**Source passage**
◆ ◆ ◆ ◆ ◆ ◆ ◆

Taxes

What Is SpinCo Stock and How Is It Taxed?

Corporate spin-offs can be tax-free, but you still need to split your cost basis correctly and understand the rules when you sell SpinCo shares.

SpinCo stock you receive in a corporate spin-off is generally not taxed at the time of distribution, thanks to Section 355 of the Internal Revenue Code. The real tax consequence comes later: you must split your original cost basis between the parent company shares and the new SpinCo shares using their relative fair market values, and that allocation determines how much capital gain or loss you report when you eventually sell. Getting the basis wrong is the single most common and most expensive mistake investors make with spin-off stock.

How a Tax-Free Spin-Off Works

In a spin-off, a parent company distributes shares of a subsidiary (the “controlled corporation” or SpinCo) to its existing shareholders. You typically receive SpinCo shares in proportion to the parent shares you already own, without paying anything for them. Afterward, both companies trade independently as separate public entities.

◆ ◆ ◆ ◆ ◆ ◆ ◆

**Work to do**
- A) In the SpinCo stock article, what does it call the single most common and most expensive mistake investors make with spin-off stock?
- B) Please continue the SpinCo stock article from the end of its last sentence.

**Dataset**
◆ ◆ ◆ ◆ ◆ ◆ ◆

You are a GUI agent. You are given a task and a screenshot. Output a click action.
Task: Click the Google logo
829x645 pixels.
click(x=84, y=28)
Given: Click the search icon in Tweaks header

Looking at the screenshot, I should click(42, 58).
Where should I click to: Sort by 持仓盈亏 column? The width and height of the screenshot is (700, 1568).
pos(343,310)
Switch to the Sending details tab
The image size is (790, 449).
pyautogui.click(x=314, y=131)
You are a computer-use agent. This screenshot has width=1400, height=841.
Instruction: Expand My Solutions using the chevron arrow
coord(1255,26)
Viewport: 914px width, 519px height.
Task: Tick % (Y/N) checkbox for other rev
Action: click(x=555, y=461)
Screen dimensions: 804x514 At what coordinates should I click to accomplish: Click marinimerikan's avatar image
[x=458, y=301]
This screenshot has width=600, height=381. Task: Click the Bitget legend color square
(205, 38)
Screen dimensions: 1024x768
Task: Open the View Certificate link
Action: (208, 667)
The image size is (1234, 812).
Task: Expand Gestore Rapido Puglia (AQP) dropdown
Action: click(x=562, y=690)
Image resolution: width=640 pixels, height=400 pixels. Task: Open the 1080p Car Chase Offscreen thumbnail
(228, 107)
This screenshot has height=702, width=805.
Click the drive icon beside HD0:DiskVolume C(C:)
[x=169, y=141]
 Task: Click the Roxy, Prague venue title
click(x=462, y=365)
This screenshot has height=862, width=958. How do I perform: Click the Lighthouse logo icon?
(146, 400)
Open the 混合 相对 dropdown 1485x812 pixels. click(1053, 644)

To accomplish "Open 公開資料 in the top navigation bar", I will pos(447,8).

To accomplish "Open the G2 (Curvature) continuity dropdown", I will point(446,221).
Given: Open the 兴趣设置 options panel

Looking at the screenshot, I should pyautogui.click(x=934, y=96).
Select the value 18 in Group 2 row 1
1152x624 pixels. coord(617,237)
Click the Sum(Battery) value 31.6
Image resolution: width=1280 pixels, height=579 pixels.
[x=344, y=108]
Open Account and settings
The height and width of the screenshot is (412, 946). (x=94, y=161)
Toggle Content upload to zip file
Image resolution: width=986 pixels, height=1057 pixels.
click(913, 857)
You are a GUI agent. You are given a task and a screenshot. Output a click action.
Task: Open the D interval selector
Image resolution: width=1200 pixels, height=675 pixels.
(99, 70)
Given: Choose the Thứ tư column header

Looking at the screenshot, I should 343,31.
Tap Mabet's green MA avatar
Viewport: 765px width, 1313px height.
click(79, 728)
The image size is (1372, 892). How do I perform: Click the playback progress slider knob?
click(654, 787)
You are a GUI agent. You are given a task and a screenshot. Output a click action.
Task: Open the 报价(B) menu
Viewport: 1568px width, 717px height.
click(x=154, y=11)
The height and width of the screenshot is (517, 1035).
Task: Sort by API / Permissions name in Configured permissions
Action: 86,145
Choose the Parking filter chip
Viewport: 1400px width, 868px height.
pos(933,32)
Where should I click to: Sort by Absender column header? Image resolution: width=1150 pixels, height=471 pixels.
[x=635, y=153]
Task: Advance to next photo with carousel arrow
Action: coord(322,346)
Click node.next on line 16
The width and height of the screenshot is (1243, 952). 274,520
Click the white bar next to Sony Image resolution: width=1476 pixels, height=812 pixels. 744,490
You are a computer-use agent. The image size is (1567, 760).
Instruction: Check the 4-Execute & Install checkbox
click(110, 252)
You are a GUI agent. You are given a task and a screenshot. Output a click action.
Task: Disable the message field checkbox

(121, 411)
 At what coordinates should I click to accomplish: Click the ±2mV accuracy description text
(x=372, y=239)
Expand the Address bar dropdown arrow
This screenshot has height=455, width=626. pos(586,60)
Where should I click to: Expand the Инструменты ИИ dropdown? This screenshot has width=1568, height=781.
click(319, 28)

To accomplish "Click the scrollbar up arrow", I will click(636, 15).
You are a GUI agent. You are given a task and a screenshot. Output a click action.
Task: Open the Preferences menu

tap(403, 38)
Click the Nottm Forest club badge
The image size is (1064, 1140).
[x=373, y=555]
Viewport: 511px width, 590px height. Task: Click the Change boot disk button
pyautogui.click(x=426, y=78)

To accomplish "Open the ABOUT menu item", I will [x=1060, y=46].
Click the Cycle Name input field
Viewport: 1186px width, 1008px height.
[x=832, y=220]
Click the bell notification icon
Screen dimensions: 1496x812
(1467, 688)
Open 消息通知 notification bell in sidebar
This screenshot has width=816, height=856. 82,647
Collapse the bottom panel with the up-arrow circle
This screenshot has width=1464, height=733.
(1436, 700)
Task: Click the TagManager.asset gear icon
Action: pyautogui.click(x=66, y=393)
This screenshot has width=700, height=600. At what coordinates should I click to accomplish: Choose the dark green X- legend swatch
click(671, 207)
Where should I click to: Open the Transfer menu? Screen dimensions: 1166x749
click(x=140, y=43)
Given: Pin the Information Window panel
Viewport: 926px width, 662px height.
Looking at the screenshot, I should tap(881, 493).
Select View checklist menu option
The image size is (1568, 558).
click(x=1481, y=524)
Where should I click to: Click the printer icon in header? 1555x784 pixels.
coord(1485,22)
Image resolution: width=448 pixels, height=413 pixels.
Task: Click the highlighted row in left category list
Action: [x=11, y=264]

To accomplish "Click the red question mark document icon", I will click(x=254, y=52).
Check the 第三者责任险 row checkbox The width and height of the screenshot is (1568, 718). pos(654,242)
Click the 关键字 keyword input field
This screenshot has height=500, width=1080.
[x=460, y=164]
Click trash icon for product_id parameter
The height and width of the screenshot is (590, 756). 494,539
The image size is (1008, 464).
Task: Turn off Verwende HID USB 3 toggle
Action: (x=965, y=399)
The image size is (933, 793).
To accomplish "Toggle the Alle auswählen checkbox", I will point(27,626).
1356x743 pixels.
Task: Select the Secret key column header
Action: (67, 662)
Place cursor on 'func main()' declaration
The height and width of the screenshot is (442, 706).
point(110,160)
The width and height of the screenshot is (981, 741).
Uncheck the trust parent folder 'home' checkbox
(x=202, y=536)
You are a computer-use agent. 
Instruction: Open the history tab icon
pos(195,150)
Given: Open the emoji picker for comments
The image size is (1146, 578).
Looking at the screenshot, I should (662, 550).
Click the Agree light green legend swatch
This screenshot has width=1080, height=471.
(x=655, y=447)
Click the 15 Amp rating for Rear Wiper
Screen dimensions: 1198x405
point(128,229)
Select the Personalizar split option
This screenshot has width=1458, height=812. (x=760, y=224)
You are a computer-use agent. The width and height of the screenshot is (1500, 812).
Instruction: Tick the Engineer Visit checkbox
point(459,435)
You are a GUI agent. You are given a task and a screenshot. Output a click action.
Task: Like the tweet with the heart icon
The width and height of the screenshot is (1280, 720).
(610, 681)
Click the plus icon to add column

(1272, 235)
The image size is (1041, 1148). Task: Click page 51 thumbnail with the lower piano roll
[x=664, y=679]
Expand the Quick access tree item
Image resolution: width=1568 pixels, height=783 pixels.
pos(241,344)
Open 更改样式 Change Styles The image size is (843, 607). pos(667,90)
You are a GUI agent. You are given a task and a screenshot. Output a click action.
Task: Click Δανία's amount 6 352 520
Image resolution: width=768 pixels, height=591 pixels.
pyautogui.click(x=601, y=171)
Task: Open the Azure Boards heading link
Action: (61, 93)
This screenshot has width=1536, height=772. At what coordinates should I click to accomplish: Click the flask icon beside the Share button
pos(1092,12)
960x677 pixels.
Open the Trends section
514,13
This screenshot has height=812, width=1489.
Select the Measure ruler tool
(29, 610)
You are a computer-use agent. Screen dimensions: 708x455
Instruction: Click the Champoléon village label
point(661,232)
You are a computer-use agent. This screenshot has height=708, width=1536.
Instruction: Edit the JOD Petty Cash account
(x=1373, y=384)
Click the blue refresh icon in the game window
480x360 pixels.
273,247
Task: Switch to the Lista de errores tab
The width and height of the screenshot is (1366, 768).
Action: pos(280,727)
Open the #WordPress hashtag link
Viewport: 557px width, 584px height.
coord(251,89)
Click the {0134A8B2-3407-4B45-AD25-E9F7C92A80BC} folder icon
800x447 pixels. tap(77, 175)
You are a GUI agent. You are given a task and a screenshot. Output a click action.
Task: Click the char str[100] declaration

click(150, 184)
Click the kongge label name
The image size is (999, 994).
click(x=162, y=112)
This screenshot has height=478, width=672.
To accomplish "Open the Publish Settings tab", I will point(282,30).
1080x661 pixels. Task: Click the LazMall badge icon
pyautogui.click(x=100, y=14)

◆ ◆ ◆ ◆ ◆ ◆ ◆

**Answers provided**
- A) Getting the basis wrong.

- B)
Section 355 of the Internal Revenue Code makes this distribution a non-taxable event for shareholders, as long as the transaction meets several strict requirements discussed later in this article. You don’t report any income and don’t owe any tax when the SpinCo shares land in your brokerage account.1Office of the Law Revision Counsel. 26 USC 355 – Distribution of Stock and Securities of a Controlled Corporation The IRS treats the whole transaction as a restructuring of an investment you already had, not a new one.

Because you don’t recognize any gain or loss at the time of distribution, you can’t just assign a zero basis to the new shares or treat them as free money. Your total investment cost stays exactly the same. It just needs to be divided between two stock positions instead of one.

The parent company is required to file Form 8937 (Report of Organizational Actions Affecting Basis of Securities) with the IRS, due within 45 days of the spin-off or by January 15 of the following year, whichever comes first.2Internal Revenue Service. Instructions for Form 8937 This form provides you with the fair market values and allocation percentages you need to calculate your new basis. Most investors can find this information on the parent company’s investor relations website shortly after the distribution.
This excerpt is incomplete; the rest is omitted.